What you need to do → Would you transcribe the records word for word, please?
++++ Source material ++++
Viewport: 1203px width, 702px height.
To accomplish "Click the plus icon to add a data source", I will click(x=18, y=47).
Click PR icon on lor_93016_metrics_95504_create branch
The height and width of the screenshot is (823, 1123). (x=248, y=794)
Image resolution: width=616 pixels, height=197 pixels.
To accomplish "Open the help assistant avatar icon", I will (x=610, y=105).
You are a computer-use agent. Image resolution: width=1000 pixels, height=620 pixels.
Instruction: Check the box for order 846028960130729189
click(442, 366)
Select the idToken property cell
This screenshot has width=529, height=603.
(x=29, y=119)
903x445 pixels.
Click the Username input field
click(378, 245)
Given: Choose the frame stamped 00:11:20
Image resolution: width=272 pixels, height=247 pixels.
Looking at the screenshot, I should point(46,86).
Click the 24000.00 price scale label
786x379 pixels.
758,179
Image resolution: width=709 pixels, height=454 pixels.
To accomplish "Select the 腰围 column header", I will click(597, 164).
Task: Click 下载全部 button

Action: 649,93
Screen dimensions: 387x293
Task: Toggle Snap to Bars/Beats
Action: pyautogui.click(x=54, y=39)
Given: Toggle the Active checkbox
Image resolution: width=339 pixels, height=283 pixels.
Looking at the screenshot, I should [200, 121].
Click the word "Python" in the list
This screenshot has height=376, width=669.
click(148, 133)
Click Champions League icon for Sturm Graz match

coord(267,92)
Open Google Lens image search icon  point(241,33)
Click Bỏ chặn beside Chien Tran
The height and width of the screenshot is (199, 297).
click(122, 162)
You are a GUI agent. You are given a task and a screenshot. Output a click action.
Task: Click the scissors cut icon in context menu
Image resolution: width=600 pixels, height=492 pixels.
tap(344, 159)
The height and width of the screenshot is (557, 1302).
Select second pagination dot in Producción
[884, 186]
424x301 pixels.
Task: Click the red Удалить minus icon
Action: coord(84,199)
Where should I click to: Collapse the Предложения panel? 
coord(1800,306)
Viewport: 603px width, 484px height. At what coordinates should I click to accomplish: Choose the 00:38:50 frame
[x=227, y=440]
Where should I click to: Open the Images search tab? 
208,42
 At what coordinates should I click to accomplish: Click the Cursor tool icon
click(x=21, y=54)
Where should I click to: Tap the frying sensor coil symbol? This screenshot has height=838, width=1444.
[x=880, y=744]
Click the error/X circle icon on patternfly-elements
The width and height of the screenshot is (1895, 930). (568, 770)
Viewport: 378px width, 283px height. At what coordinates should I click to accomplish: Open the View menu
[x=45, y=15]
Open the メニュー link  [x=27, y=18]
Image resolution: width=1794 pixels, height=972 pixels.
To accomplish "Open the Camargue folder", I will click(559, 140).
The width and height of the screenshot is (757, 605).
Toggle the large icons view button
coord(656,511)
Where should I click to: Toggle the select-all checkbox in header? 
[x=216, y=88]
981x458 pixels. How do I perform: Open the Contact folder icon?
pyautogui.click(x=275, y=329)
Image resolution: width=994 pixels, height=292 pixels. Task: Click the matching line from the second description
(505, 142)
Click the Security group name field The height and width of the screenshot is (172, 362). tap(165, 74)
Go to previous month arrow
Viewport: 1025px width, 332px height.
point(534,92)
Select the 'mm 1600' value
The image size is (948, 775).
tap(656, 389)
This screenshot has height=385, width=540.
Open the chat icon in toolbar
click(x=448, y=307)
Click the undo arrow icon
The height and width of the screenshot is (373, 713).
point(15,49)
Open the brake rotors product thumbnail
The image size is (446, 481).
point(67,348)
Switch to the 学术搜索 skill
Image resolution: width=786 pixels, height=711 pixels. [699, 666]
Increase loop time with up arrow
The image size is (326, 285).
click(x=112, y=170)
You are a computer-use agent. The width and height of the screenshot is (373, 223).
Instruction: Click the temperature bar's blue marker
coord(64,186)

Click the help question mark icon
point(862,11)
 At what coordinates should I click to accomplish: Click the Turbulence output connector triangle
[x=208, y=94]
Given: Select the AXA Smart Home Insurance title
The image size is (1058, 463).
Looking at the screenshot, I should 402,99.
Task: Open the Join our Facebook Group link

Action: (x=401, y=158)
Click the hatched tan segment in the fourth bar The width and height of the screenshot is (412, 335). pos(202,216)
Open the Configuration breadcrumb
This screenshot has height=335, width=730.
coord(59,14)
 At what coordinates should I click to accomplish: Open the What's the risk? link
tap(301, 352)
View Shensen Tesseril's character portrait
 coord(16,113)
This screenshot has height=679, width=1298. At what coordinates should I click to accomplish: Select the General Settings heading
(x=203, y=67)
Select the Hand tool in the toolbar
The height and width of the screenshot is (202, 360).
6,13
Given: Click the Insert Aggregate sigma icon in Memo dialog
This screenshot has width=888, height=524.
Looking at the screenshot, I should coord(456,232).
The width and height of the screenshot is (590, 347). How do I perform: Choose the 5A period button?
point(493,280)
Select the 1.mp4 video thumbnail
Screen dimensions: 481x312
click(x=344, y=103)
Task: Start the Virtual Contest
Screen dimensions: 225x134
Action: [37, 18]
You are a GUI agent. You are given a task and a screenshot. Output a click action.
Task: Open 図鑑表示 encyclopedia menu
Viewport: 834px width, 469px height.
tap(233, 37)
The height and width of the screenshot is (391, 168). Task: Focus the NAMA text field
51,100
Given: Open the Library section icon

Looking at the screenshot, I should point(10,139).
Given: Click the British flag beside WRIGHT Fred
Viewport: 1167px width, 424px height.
++++
The answer →
Viewport: 1203px width, 702px height.
To accomplish "Click the plus icon to add a data source", I will click(x=18, y=47).
Click PR icon on lor_93016_metrics_95504_create branch
The height and width of the screenshot is (823, 1123). (x=248, y=794)
Image resolution: width=616 pixels, height=197 pixels.
To accomplish "Open the help assistant avatar icon", I will (x=610, y=105).
You are a computer-use agent. Image resolution: width=1000 pixels, height=620 pixels.
Instruction: Check the box for order 846028960130729189
click(442, 366)
Select the idToken property cell
This screenshot has width=529, height=603.
(x=29, y=119)
903x445 pixels.
Click the Username input field
click(378, 245)
Given: Choose the frame stamped 00:11:20
Image resolution: width=272 pixels, height=247 pixels.
Looking at the screenshot, I should point(46,86).
Click the 24000.00 price scale label
786x379 pixels.
758,179
Image resolution: width=709 pixels, height=454 pixels.
To accomplish "Select the 腰围 column header", I will click(597, 164).
Task: Click 下载全部 button

Action: 649,93
Screen dimensions: 387x293
Task: Toggle Snap to Bars/Beats
Action: pyautogui.click(x=54, y=39)
Given: Toggle the Active checkbox
Image resolution: width=339 pixels, height=283 pixels.
Looking at the screenshot, I should [200, 121].
Click the word "Python" in the list
This screenshot has height=376, width=669.
click(148, 133)
Click Champions League icon for Sturm Graz match

coord(267,92)
Open Google Lens image search icon  point(241,33)
Click Bỏ chặn beside Chien Tran
The height and width of the screenshot is (199, 297).
click(122, 162)
You are a GUI agent. You are given a task and a screenshot. Output a click action.
Task: Click the scissors cut icon in context menu
Image resolution: width=600 pixels, height=492 pixels.
tap(344, 159)
The height and width of the screenshot is (557, 1302).
Select second pagination dot in Producción
[884, 186]
424x301 pixels.
Task: Click the red Удалить minus icon
Action: coord(84,199)
Where should I click to: Collapse the Предложения panel? 
coord(1800,306)
Viewport: 603px width, 484px height. At what coordinates should I click to accomplish: Choose the 00:38:50 frame
[x=227, y=440]
Where should I click to: Open the Images search tab? 
208,42
 At what coordinates should I click to accomplish: Click the Cursor tool icon
click(x=21, y=54)
Where should I click to: Tap the frying sensor coil symbol? This screenshot has height=838, width=1444.
[x=880, y=744]
Click the error/X circle icon on patternfly-elements
The width and height of the screenshot is (1895, 930). (568, 770)
Viewport: 378px width, 283px height. At what coordinates should I click to accomplish: Open the View menu
[x=45, y=15]
Open the メニュー link  [x=27, y=18]
Image resolution: width=1794 pixels, height=972 pixels.
To accomplish "Open the Camargue folder", I will click(559, 140).
The width and height of the screenshot is (757, 605).
Toggle the large icons view button
coord(656,511)
Where should I click to: Toggle the select-all checkbox in header? 
[x=216, y=88]
981x458 pixels. How do I perform: Open the Contact folder icon?
pyautogui.click(x=275, y=329)
Image resolution: width=994 pixels, height=292 pixels. Task: Click the matching line from the second description
(505, 142)
Click the Security group name field The height and width of the screenshot is (172, 362). tap(165, 74)
Go to previous month arrow
Viewport: 1025px width, 332px height.
point(534,92)
Select the 'mm 1600' value
The image size is (948, 775).
tap(656, 389)
This screenshot has height=385, width=540.
Open the chat icon in toolbar
click(x=448, y=307)
Click the undo arrow icon
The height and width of the screenshot is (373, 713).
point(15,49)
Open the brake rotors product thumbnail
The image size is (446, 481).
point(67,348)
Switch to the 学术搜索 skill
Image resolution: width=786 pixels, height=711 pixels. [699, 666]
Increase loop time with up arrow
The image size is (326, 285).
click(x=112, y=170)
You are a computer-use agent. The width and height of the screenshot is (373, 223).
Instruction: Click the temperature bar's blue marker
coord(64,186)

Click the help question mark icon
point(862,11)
 At what coordinates should I click to accomplish: Click the Turbulence output connector triangle
[x=208, y=94]
Given: Select the AXA Smart Home Insurance title
The image size is (1058, 463).
Looking at the screenshot, I should 402,99.
Task: Open the Join our Facebook Group link

Action: (x=401, y=158)
Click the hatched tan segment in the fourth bar The width and height of the screenshot is (412, 335). pos(202,216)
Open the Configuration breadcrumb
This screenshot has height=335, width=730.
coord(59,14)
 At what coordinates should I click to accomplish: Open the What's the risk? link
tap(301, 352)
View Shensen Tesseril's character portrait
 coord(16,113)
This screenshot has height=679, width=1298. At what coordinates should I click to accomplish: Select the General Settings heading
(x=203, y=67)
Select the Hand tool in the toolbar
The height and width of the screenshot is (202, 360).
6,13
Given: Click the Insert Aggregate sigma icon in Memo dialog
This screenshot has width=888, height=524.
Looking at the screenshot, I should coord(456,232).
The width and height of the screenshot is (590, 347). How do I perform: Choose the 5A period button?
point(493,280)
Select the 1.mp4 video thumbnail
Screen dimensions: 481x312
click(x=344, y=103)
Task: Start the Virtual Contest
Screen dimensions: 225x134
Action: [37, 18]
You are a GUI agent. You are given a task and a screenshot. Output a click action.
Task: Open 図鑑表示 encyclopedia menu
Viewport: 834px width, 469px height.
tap(233, 37)
The height and width of the screenshot is (391, 168). Task: Focus the NAMA text field
51,100
Given: Open the Library section icon

Looking at the screenshot, I should point(10,139).
Given: Click the British flag beside WRIGHT Fred
Viewport: 1167px width, 424px height.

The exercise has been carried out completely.